YOUR GOAL.
In the records, each line holding "emoji" must be reported.

[Stored data entries]

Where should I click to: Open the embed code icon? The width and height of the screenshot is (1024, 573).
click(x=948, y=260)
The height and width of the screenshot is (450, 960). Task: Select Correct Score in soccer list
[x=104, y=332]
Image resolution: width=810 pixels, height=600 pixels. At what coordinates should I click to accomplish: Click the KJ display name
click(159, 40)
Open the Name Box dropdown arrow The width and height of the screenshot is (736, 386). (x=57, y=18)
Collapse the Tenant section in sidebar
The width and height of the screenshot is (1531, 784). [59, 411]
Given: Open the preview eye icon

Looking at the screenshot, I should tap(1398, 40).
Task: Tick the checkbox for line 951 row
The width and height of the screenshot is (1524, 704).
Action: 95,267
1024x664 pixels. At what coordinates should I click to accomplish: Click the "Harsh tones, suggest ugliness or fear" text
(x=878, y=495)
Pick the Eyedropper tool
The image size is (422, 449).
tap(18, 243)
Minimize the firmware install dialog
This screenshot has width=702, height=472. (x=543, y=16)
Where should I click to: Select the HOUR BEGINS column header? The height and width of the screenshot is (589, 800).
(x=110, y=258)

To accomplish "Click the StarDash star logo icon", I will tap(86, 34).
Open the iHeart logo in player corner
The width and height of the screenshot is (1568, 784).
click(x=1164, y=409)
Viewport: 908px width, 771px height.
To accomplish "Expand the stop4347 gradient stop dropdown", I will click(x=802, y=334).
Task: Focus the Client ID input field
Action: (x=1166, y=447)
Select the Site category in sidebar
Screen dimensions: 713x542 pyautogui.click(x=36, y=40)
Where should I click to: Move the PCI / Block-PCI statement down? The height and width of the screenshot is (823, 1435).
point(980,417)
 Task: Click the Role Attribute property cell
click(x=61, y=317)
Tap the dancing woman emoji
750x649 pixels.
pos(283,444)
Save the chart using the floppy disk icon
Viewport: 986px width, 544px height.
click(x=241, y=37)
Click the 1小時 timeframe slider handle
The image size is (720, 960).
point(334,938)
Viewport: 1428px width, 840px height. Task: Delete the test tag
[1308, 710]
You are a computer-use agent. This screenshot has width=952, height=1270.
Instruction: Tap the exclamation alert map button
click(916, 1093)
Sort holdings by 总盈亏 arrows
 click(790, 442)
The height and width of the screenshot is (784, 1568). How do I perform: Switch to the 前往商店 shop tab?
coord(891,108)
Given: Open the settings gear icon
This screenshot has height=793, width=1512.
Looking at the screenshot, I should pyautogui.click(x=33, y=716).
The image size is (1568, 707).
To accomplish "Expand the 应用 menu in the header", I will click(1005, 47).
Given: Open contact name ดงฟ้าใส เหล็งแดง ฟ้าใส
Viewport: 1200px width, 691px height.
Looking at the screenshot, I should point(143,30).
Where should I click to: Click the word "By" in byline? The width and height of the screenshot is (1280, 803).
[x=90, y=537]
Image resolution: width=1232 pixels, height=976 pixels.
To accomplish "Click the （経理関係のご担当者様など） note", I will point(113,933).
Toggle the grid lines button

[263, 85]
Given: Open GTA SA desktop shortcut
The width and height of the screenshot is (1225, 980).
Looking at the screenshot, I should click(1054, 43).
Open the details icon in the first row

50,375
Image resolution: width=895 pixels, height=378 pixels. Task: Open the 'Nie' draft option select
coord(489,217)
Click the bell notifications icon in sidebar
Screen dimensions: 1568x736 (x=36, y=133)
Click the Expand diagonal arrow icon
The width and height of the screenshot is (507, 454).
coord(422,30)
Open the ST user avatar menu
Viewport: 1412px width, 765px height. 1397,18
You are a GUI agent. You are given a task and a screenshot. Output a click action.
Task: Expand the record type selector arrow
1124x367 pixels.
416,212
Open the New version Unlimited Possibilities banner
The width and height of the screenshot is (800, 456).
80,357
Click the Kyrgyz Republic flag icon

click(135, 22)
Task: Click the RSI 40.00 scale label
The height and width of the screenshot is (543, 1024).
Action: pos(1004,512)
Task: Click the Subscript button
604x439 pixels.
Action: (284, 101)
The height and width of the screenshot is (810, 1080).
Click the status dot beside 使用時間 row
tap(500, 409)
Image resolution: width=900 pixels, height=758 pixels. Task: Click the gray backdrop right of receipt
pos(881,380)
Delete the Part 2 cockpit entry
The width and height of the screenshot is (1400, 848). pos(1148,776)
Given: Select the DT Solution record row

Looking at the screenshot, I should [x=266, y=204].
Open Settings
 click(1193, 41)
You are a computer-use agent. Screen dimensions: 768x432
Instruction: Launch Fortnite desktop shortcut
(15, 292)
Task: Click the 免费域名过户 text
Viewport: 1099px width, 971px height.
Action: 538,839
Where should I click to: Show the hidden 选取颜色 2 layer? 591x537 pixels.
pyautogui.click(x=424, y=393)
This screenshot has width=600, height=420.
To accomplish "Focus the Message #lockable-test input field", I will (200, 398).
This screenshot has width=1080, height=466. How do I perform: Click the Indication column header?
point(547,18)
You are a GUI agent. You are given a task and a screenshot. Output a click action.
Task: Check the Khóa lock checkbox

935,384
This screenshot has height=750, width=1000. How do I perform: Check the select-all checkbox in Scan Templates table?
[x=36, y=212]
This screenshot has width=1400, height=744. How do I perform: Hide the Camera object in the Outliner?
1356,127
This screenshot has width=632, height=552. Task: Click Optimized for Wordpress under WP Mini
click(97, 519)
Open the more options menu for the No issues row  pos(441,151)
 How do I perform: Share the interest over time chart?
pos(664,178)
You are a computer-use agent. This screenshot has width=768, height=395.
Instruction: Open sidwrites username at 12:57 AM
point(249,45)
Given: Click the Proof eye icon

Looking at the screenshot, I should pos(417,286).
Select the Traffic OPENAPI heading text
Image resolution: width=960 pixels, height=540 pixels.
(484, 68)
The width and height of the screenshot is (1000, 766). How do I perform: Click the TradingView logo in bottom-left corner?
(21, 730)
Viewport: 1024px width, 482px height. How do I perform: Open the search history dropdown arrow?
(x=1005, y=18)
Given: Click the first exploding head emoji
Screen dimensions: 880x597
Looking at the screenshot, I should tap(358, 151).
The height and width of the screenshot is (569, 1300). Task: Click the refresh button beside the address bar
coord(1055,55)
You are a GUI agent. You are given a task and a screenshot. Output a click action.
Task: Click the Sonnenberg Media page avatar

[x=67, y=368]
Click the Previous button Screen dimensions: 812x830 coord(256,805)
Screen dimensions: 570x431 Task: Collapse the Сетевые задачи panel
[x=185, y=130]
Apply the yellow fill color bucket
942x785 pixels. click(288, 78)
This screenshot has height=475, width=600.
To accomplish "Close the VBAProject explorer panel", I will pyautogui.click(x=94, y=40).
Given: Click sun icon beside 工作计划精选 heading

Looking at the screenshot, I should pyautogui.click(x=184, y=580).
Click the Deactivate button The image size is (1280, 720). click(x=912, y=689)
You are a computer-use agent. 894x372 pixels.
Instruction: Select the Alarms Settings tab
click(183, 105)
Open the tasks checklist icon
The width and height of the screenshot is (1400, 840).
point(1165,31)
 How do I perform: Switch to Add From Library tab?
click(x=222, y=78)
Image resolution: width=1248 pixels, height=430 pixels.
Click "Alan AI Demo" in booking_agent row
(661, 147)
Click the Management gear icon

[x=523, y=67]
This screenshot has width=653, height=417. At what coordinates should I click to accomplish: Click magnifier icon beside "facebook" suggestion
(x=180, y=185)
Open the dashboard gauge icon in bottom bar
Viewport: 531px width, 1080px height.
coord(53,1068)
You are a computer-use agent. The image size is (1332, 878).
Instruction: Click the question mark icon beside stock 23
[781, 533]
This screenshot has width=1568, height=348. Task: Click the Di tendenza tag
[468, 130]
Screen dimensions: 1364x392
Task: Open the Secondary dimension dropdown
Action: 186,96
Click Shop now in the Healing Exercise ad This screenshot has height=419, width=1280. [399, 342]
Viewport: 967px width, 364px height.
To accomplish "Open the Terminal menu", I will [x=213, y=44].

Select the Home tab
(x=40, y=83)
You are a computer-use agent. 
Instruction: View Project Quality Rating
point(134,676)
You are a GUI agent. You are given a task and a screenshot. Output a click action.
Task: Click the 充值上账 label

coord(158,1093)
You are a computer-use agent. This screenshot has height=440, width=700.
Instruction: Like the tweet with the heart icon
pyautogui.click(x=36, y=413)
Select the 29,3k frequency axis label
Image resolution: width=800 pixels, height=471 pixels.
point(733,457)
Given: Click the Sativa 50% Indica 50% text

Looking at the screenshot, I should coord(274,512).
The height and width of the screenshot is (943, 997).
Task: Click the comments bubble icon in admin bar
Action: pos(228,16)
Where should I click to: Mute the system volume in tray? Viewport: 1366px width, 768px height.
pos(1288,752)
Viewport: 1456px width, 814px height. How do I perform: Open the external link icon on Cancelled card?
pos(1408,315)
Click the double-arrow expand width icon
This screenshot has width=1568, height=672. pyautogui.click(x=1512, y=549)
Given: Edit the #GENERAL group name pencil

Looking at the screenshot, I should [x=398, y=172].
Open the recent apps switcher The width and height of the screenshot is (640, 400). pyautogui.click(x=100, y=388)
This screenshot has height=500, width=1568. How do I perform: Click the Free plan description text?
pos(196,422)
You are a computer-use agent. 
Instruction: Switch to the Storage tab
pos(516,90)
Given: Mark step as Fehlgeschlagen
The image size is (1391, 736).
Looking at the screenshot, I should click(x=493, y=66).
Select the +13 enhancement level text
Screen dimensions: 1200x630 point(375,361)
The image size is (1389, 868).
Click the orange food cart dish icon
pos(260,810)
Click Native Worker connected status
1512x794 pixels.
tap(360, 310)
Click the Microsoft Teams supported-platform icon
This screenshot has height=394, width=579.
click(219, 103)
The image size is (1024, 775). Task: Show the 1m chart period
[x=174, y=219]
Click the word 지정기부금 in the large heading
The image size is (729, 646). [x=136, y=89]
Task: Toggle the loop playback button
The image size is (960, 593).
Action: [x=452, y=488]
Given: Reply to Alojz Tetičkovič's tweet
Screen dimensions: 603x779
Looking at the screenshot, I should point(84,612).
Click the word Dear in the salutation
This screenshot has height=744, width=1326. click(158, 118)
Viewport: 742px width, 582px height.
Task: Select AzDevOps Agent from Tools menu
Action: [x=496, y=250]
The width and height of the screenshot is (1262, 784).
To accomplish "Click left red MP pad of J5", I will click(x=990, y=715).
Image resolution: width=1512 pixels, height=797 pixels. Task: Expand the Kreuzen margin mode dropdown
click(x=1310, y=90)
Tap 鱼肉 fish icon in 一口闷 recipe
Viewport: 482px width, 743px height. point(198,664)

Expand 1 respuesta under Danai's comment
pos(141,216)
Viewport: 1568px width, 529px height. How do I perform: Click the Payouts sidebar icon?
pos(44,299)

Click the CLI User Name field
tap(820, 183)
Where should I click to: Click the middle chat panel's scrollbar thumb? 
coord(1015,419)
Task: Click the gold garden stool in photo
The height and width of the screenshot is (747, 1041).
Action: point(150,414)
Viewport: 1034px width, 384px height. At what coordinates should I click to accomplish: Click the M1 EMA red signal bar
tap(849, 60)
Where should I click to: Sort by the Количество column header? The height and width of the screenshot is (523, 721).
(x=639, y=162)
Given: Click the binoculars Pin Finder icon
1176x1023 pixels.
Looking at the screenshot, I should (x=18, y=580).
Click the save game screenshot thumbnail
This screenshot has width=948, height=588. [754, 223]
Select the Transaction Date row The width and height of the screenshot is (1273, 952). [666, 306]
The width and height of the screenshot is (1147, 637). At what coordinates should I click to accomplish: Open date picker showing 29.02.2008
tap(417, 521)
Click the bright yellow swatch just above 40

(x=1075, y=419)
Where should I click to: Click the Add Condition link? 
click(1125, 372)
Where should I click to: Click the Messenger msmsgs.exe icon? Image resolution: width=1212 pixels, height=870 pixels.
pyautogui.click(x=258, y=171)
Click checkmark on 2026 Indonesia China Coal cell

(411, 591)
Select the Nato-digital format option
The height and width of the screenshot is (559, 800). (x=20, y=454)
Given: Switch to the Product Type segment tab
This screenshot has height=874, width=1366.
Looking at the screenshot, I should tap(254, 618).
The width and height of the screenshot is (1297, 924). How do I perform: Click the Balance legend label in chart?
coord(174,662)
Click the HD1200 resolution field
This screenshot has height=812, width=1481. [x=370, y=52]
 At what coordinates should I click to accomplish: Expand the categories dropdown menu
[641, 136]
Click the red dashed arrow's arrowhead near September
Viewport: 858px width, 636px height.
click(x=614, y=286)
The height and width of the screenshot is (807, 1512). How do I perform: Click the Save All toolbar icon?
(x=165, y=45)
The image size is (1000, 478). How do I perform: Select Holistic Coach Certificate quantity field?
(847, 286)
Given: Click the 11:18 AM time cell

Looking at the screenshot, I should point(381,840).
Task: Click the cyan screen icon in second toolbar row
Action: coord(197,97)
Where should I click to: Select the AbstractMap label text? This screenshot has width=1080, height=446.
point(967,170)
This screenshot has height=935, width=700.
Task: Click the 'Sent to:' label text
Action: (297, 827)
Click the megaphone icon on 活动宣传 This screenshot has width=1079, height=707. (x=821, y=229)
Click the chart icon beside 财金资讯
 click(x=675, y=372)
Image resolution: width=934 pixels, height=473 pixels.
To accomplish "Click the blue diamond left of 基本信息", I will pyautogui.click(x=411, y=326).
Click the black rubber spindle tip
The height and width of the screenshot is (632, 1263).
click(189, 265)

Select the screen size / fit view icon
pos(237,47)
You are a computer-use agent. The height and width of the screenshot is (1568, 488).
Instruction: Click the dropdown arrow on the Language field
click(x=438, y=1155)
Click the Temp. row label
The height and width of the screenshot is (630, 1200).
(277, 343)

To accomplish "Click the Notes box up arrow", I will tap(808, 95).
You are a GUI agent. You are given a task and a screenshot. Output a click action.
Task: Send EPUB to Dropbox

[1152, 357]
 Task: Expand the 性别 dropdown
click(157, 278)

REPLY.
Tap the dancing woman emoji
Given: Click the first exploding head emoji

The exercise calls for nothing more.